_Problem details_
Your answer should be the lines below from the one with "Image resolution: width=738" to the one with "Given: Expand post", both included, given again exactly and with nothing added.

_Source information_
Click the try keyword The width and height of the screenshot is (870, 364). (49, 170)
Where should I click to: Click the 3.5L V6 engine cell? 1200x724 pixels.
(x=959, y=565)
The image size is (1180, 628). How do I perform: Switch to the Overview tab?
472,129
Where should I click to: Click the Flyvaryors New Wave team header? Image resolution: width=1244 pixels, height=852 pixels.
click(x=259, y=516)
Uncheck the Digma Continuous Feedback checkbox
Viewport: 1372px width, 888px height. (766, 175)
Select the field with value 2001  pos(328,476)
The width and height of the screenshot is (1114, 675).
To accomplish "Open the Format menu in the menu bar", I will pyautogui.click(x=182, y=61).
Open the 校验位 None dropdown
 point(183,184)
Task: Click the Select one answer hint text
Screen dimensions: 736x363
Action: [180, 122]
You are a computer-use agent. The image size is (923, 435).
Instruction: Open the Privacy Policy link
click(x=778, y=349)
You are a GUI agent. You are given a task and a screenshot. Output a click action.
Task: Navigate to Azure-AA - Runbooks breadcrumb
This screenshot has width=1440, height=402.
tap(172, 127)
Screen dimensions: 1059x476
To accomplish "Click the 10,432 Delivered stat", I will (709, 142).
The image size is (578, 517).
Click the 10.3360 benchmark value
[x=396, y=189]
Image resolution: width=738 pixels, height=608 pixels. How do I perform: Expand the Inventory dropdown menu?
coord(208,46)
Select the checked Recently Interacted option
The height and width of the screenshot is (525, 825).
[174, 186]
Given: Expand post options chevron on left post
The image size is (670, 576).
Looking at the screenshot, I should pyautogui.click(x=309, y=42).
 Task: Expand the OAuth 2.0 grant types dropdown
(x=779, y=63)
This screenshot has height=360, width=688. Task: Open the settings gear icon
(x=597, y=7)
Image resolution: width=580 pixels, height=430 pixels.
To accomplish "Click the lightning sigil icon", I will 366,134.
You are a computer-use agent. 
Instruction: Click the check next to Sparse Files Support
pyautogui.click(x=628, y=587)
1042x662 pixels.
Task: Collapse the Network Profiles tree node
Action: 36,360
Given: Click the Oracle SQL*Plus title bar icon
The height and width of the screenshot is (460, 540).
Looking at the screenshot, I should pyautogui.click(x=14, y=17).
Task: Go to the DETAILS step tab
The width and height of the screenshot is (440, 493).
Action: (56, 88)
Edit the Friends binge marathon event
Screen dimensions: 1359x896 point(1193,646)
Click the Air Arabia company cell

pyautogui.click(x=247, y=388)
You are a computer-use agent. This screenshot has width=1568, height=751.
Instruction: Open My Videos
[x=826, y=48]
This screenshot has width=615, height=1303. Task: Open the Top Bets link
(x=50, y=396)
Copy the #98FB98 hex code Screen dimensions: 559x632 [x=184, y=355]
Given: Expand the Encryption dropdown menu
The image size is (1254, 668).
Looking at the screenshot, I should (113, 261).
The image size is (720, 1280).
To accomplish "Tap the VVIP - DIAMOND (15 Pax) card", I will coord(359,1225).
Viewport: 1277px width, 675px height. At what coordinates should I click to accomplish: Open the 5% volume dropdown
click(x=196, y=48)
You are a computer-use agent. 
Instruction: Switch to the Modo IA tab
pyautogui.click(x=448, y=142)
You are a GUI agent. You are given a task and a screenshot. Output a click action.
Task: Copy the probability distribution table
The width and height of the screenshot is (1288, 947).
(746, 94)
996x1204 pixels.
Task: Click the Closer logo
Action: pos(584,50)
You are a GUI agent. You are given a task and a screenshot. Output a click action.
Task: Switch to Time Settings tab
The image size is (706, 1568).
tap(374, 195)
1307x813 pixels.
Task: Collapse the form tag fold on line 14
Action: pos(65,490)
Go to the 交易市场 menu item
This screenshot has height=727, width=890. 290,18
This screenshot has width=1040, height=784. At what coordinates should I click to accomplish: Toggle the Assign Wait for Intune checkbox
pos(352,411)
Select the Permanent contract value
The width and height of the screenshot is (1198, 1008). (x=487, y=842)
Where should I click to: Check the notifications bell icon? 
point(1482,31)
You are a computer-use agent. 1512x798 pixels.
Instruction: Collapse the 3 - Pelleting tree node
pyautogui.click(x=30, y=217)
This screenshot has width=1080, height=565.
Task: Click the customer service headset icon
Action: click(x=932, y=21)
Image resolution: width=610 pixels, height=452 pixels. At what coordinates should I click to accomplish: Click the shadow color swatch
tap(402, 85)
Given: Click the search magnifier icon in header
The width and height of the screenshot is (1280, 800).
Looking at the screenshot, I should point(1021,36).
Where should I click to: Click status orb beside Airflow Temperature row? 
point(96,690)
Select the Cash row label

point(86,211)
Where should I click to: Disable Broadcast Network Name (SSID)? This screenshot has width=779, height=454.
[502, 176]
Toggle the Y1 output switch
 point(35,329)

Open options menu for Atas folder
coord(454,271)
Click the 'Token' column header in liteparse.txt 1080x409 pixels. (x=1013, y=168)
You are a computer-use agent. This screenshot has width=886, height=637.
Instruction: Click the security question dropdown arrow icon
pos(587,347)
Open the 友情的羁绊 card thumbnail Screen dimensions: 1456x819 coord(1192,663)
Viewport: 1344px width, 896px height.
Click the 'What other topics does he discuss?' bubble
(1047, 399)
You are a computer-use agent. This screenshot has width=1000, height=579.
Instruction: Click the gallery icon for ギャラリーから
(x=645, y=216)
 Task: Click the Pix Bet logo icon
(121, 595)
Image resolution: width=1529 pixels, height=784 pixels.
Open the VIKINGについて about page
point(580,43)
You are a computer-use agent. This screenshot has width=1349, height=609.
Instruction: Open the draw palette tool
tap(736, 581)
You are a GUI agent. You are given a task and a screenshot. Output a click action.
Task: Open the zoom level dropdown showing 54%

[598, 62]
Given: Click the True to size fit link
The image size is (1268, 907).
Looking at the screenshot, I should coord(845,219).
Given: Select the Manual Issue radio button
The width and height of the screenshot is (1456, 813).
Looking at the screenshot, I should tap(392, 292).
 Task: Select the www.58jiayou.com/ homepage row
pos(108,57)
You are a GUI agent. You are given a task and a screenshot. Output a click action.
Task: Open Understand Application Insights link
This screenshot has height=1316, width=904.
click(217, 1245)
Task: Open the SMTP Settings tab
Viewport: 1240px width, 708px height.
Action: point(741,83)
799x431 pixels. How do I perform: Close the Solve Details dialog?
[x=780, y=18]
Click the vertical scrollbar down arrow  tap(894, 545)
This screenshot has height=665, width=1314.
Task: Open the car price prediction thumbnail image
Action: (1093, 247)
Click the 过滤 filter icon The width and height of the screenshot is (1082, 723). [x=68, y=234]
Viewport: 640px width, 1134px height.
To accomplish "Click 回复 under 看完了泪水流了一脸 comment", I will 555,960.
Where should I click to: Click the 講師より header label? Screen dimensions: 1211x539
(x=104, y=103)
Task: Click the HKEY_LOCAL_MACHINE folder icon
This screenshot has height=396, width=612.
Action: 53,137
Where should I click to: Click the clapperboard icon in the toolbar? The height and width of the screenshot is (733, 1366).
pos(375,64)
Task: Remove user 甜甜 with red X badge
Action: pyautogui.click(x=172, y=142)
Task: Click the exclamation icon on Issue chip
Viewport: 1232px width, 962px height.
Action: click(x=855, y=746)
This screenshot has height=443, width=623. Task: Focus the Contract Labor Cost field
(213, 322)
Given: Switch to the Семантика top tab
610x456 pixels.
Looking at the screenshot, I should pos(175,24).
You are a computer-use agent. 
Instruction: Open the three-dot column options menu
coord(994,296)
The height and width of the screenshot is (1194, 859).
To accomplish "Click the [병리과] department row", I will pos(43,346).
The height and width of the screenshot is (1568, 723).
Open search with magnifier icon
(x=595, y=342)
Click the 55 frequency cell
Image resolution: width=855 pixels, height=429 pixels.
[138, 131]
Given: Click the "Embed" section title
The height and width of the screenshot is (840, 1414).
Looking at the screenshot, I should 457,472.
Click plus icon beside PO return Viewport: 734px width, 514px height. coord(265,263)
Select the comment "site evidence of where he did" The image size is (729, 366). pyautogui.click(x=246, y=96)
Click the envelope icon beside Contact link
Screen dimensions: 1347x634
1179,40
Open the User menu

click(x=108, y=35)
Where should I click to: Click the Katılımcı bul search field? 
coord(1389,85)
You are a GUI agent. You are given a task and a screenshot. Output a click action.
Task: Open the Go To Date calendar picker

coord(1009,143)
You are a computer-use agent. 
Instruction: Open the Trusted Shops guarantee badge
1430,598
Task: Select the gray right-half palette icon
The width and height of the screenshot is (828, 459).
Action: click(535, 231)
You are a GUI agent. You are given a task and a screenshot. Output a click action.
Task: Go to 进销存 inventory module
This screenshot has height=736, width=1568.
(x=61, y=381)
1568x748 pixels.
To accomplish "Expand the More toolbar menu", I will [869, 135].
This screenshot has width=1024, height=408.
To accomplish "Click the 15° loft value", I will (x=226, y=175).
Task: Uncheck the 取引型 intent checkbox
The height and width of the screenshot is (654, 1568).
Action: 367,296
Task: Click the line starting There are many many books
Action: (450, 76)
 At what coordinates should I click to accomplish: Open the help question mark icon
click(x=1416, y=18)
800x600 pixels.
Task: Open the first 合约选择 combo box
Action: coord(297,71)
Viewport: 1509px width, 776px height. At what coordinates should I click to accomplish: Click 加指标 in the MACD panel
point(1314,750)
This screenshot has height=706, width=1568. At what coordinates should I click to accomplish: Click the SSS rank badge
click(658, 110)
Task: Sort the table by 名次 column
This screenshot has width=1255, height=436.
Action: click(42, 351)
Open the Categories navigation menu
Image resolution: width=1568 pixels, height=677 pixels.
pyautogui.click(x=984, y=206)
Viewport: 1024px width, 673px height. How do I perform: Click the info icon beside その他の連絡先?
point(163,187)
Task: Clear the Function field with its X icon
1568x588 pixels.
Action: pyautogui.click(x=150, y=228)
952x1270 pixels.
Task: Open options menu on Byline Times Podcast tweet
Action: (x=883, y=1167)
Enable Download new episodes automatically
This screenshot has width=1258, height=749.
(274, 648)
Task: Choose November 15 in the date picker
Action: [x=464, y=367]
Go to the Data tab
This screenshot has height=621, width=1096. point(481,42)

_Task result_
Image resolution: width=738 pixels, height=608 pixels. How do I perform: Expand the Inventory dropdown menu?
coord(208,46)
Select the checked Recently Interacted option
The height and width of the screenshot is (525, 825).
[174, 186]
Given: Expand post options chevron on left post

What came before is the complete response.